→ COMPLETE O SEGUINTE
• A. Com base no texto, responda às perguntas a seguir:
(i) Que porcentagem da frota está adaptada, segundo o levantamento mais recente da Etufor?
(ii) Quantas vezes por ano os ônibus com mais de cinco anos devem passar por vistoria?
(iii) Há quanto tempo e em consequência de quê Laurent Campos recebeu o diagnóstico de paraplegia?
• B. Atualize o texto: reproduza o trecho que começa em "Para quem não" e segue até "deslocar sem ajuda.", substituindo "Sapiranga" por "Aldeota".

+++ TEXTO

Já em relação ao transporte coletivo, os alvos de reclamações são o funcionamento da plataforma de acesso e a atitude dos próprios motoristas de ônibus. "Tem vezes que o 'elevador' funciona, tem vezes que não. O problema é que mesmo quando funciona, tem motoristas que não param pra gente subir", diz Renata.

"Na semana passada, eu me senti desrespeitada. Subi no ônibus de muleta, em uma parada no Centro. Estava sem minha prótese, e dava pra ver que eu não tinha uma perna. Quando eu ainda estava me afastando das escadas, o motorista saiu com o ônibus, deu um solavanco, eu quase caí no chão. Foi triste, e ele podia ter esperado", revela.

Fiscalização

De acordo com o levantamento mais recente da Empresa de Transporte Urbano de Fortaleza (Etufor), 97,03% da frota estão adaptados, o que significa que 2.059 ônibus e vans cadastrados na Empresa contam com a plataforma de acesso própria para o deslocamento de pessoas com deficiência.

"A lei fala que os ônibus mais velhos que cinco anos devem fazer vistoria quatro vezes por ano", esclarece o vice-presidente da Etufor, Antônio Ferreira. "O nosso fiscal vistoriador vai mandar o motorista operar o elevador, simulando tudo. O veículo que não funcionar é reprovado para a vistoria. O usuário também pode denunciar quando um elevador não funciona. Ele liga para a ouvidoria, informa o número de ordem, e a nossa operação vai recolher esse veículo para fazer a manutenção adequada. Também recebemos esse tipo de reclamação pela Central 156".

Para quem não depende do transporte público, há um misto de vantagens e desvantagens. Enquanto não precisa esperar ônibus em uma parada ou terminal, o pensionista Laurent Campos, 49, precisa peregrinar pelas ruas em busca de vagas para estacionar seu carro e encontrar espaço disponível suficiente para retirar sua cadeira de rodas e se colocar sobre ela.

Ele se mudou de Lyon, sua cidade natal na França, para Fortaleza há 14 anos, acompanhando a esposa. O diagnóstico de paraplegia veio antes, há 24 anos, após um acidente de carro. Hoje, ele mora sozinho na Sapiranga e, apesar dos percalços, consegue se deslocar sem ajuda.

++++++
+++ TRECHOS DE DADOS

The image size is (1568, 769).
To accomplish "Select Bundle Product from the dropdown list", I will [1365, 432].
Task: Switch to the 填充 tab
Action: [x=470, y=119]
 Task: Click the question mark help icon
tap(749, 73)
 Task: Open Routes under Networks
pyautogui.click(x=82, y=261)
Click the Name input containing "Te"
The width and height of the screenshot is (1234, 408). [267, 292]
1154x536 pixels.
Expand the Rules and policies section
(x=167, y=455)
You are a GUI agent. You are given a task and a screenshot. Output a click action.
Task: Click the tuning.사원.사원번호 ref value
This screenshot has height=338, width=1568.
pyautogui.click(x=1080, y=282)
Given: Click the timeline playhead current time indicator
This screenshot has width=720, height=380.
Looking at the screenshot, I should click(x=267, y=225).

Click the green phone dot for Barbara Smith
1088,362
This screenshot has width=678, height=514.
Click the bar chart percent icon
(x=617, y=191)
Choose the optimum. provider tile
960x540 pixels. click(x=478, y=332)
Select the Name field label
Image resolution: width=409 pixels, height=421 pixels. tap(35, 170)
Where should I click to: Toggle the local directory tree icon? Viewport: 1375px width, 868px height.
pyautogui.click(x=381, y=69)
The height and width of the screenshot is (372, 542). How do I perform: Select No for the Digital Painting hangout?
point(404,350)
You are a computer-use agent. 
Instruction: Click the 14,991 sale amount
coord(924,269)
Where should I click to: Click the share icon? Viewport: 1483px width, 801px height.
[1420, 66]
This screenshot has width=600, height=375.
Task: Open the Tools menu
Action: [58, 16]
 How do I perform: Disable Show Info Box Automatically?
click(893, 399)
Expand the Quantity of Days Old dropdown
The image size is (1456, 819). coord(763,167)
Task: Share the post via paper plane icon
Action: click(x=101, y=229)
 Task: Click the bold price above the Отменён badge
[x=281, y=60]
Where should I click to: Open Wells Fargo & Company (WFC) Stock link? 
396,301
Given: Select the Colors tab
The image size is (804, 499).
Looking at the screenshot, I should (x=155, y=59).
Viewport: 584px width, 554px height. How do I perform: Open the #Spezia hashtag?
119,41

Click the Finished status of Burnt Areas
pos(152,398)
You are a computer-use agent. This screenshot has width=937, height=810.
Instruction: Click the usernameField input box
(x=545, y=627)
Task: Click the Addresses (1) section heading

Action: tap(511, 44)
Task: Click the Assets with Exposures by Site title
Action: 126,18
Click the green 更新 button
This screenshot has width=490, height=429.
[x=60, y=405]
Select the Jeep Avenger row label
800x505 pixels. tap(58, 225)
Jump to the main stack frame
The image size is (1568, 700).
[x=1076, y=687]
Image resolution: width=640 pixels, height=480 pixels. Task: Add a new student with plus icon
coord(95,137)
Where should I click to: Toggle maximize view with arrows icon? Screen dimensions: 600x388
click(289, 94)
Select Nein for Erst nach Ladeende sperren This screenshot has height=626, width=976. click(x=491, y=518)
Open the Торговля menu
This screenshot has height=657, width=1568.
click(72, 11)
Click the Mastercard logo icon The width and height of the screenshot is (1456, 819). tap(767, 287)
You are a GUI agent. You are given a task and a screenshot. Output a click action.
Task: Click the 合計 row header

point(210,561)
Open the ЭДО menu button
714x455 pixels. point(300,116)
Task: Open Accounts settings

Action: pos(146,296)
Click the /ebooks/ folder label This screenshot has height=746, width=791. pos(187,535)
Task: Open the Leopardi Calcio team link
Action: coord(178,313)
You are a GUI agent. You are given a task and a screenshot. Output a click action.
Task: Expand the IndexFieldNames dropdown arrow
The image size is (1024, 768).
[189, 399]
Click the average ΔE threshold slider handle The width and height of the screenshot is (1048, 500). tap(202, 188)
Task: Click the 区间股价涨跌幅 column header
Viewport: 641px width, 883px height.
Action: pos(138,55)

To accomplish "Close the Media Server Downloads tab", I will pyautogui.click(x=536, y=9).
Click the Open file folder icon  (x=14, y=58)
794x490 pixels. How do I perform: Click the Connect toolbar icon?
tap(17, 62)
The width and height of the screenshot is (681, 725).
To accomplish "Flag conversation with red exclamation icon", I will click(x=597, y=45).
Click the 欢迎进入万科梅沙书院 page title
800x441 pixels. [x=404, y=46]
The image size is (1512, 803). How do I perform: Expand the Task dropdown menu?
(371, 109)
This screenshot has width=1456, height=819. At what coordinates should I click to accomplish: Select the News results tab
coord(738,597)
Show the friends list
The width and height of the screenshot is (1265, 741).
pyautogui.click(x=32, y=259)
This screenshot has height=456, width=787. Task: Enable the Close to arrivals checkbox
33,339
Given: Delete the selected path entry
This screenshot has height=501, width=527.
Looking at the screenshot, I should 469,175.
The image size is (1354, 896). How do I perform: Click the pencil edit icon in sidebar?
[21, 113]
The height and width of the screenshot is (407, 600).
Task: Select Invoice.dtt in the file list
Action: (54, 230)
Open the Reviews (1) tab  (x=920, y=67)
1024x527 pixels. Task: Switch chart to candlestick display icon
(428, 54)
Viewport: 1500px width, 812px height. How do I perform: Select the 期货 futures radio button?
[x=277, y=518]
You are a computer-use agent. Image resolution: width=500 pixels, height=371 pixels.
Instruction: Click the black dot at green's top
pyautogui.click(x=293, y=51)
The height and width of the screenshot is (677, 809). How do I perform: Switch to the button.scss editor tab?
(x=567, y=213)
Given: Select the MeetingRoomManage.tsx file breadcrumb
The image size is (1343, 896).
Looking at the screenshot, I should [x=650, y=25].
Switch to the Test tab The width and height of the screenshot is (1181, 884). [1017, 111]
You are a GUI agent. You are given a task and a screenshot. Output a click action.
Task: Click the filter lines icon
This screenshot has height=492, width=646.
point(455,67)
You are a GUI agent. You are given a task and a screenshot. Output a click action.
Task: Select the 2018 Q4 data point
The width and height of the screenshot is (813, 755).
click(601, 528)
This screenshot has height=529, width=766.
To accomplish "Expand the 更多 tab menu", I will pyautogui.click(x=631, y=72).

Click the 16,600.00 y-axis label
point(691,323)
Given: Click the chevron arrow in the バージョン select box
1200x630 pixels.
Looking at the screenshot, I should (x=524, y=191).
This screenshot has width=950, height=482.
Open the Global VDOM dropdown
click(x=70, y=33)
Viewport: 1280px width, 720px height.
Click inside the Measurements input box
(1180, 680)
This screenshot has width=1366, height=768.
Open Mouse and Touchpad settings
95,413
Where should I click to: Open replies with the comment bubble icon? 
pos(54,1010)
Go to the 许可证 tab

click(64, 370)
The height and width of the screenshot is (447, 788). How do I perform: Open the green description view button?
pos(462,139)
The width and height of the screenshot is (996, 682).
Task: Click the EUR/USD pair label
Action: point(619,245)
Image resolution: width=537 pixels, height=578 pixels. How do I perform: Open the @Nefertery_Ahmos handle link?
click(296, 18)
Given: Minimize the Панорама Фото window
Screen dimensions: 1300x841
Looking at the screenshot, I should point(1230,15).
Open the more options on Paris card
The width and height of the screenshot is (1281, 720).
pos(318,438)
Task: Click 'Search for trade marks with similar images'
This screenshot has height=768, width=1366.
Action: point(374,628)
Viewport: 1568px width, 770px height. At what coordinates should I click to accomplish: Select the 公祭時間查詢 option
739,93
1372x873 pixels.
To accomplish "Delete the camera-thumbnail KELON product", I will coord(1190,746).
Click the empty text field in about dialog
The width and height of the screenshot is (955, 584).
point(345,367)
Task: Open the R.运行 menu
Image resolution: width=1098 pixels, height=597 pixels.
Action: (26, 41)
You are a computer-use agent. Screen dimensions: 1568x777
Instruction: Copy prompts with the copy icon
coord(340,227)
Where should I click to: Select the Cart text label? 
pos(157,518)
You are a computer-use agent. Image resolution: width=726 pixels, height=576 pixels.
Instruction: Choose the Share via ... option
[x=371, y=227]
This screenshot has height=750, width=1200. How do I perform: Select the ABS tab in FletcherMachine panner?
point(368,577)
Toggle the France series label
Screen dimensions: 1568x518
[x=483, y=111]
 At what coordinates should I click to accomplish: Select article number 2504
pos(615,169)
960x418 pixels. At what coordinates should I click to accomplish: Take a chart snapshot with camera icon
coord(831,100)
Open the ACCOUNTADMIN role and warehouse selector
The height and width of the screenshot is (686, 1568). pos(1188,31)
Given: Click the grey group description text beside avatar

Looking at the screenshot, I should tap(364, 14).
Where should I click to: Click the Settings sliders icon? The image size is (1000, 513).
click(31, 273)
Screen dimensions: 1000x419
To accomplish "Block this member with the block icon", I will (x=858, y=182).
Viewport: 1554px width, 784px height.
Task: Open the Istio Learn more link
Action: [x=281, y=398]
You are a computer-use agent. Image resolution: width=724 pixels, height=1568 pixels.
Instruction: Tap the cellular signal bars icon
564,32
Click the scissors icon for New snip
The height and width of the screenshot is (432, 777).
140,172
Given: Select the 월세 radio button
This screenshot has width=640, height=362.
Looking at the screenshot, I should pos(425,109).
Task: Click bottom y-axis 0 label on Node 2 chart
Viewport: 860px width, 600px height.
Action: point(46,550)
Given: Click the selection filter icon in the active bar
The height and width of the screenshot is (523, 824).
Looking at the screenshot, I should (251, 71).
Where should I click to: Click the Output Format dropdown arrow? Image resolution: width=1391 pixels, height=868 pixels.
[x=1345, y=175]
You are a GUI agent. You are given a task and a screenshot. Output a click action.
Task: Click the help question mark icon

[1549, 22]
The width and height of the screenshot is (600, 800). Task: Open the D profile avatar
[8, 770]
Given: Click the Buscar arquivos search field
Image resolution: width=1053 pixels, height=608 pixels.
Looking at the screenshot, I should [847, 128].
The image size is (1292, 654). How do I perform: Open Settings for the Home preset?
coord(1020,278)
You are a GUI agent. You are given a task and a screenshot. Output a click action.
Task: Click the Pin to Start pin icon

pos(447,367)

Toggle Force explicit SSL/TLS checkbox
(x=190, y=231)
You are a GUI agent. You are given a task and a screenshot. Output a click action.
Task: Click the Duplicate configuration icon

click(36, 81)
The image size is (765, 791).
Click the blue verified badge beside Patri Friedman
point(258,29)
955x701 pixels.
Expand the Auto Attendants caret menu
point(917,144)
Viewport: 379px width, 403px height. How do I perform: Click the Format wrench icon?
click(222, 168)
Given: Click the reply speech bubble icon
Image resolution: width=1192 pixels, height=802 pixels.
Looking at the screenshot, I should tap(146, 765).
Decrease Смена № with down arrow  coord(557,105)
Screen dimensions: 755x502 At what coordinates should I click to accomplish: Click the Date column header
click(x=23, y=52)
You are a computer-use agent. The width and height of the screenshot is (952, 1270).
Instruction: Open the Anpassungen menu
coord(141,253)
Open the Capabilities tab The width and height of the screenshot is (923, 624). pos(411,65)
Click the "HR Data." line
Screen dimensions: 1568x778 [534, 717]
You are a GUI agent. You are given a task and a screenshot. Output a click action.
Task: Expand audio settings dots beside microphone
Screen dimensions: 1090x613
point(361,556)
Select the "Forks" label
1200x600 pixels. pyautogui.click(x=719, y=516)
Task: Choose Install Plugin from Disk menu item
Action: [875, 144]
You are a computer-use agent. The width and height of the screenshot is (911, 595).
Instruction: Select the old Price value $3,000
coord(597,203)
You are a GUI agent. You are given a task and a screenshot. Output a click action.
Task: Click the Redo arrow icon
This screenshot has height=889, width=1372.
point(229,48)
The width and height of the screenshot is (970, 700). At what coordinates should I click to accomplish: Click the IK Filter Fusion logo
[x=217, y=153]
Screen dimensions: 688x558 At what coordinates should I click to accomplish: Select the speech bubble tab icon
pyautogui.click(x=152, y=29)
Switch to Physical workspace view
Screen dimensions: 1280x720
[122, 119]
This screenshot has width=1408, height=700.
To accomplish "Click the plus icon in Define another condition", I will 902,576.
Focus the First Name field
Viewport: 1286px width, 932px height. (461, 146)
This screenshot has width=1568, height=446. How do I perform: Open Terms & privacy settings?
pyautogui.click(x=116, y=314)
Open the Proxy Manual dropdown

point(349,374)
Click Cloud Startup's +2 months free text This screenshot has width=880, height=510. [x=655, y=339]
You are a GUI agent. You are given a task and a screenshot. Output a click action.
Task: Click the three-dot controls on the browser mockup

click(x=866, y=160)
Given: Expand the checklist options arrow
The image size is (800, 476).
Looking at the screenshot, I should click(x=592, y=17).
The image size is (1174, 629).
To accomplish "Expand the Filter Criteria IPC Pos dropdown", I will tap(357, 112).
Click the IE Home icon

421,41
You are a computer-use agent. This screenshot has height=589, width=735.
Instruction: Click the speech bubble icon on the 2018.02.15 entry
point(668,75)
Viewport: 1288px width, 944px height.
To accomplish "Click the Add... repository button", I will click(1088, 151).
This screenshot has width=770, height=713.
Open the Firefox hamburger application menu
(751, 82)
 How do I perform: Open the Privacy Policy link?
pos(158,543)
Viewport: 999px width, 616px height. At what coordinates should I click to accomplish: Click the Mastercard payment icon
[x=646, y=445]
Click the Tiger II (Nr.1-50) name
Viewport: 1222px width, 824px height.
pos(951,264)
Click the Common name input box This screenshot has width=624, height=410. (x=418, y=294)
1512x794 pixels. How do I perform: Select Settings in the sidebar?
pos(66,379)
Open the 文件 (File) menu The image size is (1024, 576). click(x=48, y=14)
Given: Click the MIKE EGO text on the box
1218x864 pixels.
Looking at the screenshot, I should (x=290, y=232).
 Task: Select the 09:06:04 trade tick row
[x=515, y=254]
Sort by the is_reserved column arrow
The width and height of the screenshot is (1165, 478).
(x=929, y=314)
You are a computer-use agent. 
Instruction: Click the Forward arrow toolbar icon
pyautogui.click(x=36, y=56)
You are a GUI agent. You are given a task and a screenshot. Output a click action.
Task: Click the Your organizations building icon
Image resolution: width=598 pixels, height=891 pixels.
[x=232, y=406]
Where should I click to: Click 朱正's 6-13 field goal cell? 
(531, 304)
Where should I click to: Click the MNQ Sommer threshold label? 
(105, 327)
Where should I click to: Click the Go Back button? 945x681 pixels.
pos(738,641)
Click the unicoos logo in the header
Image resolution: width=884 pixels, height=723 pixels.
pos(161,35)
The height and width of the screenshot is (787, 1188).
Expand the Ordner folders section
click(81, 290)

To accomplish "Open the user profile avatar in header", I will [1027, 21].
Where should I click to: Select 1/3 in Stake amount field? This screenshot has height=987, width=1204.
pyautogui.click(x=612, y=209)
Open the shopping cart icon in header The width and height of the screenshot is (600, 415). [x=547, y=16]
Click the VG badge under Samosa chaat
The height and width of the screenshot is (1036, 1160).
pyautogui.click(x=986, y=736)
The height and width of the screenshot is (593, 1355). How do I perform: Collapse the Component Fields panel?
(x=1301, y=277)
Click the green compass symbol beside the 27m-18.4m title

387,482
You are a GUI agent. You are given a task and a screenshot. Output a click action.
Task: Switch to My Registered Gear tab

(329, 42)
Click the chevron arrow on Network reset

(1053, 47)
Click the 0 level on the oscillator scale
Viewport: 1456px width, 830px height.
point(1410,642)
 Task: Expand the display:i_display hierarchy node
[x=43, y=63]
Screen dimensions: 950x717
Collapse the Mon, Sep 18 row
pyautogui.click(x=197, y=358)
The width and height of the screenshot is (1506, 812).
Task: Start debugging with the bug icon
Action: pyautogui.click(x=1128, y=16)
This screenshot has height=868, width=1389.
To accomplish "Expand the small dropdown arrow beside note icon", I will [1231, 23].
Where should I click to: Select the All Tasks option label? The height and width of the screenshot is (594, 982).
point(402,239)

++++++

→ RESPOSTAS POR TAREFA
• A.
(i) 97,03% da frota.
(ii) Quatro vezes por ano.
(iii) Há 24 anos, após um acidente de carro.

• B.
Para quem não depende do transporte público, há um misto de vantagens e desvantagens. Enquanto não precisa esperar ônibus em uma parada ou terminal, o pensionista Laurent Campos, 49, precisa peregrinar pelas ruas em busca de vagas para estacionar seu carro e encontrar espaço disponível suficiente para retirar sua cadeira de rodas e se colocar sobre ela.

Ele se mudou de Lyon, sua cidade natal na França, para Fortaleza há 14 anos, acompanhando a esposa. O diagnóstico de paraplegia veio antes, há 24 anos, após um acidente de carro. Hoje, ele mora sozinho na Aldeota e, apesar dos percalços, consegue se deslocar sem ajuda.